The main suspense comes from wondering when the chases and firefights are finally going to start. Traumatized by the discovery that he’s been duped into mowing down a crowd of real pedestrians in what he thought was a virtual truck, online gamer Jalen Rose is recruited by Valorian agent and co-protagonist Wyatt to join him in an unauthorized mission to find the instigator, Encyte. There are suspects aplenty. Their patron, tech tycoon John Darsie, points them toward one possibility: his own employee Julie Chen, a brilliant (not to mention “tough and a little boyish, but cute”) 14-year-old gamer and software designer.
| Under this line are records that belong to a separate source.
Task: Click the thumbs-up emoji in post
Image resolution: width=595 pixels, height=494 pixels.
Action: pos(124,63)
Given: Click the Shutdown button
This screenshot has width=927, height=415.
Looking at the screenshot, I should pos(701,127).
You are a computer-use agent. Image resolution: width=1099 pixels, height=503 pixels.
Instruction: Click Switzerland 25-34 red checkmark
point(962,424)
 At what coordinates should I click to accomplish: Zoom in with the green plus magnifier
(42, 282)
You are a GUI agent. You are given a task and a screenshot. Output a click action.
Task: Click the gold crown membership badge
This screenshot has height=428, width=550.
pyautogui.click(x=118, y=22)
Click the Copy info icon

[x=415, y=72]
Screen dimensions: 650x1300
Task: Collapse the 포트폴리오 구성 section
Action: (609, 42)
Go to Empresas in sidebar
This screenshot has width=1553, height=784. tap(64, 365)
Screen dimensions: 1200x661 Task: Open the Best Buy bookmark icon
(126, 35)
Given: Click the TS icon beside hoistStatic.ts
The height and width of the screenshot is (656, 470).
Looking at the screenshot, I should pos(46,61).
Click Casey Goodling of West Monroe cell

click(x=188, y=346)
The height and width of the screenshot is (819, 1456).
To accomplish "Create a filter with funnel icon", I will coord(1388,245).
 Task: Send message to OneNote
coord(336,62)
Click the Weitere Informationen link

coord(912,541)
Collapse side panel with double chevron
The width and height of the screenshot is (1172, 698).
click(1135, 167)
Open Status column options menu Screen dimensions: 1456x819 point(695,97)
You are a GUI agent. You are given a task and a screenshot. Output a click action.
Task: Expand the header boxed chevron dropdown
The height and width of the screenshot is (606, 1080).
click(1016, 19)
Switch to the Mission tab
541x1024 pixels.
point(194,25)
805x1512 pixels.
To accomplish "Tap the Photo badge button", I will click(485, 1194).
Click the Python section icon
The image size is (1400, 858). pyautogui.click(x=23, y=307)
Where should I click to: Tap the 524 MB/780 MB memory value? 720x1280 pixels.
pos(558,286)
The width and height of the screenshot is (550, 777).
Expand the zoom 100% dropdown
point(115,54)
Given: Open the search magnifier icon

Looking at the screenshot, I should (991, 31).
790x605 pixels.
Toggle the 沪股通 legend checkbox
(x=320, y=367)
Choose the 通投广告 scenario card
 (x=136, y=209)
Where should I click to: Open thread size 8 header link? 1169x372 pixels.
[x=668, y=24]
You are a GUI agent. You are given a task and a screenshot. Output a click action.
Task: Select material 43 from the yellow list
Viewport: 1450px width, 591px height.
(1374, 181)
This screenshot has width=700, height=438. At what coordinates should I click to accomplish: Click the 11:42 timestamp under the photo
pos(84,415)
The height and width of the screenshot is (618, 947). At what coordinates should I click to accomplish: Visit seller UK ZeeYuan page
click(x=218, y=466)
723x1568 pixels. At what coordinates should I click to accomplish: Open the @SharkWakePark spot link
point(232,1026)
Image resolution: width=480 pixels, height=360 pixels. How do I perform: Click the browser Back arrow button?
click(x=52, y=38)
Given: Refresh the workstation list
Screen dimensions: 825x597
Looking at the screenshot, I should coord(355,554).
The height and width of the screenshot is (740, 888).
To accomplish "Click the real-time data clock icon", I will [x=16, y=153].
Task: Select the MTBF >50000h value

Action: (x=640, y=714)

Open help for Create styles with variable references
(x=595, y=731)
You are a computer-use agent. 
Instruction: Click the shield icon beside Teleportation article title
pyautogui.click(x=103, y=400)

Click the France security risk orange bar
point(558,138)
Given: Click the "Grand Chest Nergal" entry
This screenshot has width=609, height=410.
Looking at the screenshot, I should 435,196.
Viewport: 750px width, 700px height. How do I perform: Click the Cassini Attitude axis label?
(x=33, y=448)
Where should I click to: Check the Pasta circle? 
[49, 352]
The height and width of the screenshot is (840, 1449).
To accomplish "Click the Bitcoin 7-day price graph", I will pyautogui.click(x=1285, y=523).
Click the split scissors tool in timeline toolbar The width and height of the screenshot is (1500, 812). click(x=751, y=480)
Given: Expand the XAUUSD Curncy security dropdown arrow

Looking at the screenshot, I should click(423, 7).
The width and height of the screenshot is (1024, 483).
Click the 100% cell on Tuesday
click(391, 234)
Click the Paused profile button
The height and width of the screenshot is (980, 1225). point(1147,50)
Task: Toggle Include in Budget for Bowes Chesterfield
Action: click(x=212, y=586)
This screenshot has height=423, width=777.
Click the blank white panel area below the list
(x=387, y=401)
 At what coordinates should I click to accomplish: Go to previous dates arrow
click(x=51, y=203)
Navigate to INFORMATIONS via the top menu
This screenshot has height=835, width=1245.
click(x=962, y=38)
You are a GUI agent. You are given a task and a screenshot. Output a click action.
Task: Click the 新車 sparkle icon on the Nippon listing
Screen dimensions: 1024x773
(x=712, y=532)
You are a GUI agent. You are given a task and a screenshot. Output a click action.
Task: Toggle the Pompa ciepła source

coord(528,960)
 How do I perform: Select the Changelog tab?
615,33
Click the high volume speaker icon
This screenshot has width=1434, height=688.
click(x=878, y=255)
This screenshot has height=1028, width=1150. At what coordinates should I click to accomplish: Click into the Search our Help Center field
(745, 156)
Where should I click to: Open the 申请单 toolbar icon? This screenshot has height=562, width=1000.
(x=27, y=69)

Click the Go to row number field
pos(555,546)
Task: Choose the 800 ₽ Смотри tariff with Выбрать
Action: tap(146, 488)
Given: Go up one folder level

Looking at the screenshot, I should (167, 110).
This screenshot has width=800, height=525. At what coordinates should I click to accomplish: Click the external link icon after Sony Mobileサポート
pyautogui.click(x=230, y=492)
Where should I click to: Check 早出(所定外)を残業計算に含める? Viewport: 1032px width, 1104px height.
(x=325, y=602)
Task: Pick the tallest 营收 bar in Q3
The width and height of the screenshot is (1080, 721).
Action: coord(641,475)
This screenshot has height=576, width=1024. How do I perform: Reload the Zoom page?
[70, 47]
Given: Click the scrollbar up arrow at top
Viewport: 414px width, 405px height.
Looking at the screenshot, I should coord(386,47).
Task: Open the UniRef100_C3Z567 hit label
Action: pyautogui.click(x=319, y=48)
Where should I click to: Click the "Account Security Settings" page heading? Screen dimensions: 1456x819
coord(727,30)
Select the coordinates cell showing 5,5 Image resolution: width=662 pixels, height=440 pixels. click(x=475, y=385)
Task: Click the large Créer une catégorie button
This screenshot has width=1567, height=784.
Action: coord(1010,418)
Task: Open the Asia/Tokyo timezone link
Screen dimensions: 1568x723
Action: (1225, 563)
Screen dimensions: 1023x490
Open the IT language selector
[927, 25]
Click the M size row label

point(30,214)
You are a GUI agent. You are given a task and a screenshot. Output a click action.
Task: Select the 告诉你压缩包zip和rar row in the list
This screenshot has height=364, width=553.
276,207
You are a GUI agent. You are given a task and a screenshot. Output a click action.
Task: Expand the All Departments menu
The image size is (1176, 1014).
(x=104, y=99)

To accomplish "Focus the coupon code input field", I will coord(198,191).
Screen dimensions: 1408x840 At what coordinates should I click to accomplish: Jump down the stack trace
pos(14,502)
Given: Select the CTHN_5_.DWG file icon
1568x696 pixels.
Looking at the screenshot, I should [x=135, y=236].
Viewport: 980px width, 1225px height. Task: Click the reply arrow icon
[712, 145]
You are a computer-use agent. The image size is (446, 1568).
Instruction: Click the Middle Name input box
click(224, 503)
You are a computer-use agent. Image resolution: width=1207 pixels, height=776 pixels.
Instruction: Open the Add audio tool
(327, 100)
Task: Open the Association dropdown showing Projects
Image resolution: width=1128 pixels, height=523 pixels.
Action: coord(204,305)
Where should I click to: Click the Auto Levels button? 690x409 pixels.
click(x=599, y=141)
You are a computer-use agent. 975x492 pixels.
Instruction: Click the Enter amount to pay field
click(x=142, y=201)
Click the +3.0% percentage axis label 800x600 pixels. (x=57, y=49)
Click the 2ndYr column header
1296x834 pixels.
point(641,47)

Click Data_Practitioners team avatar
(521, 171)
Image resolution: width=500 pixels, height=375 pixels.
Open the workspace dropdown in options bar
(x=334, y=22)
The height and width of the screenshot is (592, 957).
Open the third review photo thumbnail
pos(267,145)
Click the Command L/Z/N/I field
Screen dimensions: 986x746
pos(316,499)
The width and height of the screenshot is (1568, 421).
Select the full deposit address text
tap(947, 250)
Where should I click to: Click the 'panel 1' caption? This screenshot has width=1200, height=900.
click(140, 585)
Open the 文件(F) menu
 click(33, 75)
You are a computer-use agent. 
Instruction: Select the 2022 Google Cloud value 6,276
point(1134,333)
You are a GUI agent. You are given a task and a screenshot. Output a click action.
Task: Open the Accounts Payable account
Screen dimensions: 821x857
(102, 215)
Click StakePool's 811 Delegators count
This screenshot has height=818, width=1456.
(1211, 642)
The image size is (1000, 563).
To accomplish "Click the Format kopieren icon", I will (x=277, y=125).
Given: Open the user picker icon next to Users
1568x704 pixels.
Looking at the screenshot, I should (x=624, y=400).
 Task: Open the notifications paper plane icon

Despite a series of cyber exploits, including a high-casualty riot fueled by pheromones, there are so many distracting subplots—notably the hunt for a traitor from the first volume, the arrival of a government official who orders the camp shut down because she can’t see the value of a cadre of secretly trained child warriors (go figure), and a developing relationship between Jalen and Julie—that the pedal doesn’t really hit the metal until some time after the real villain makes a tardy first entrance. Jalen is African American and Wyatt is white.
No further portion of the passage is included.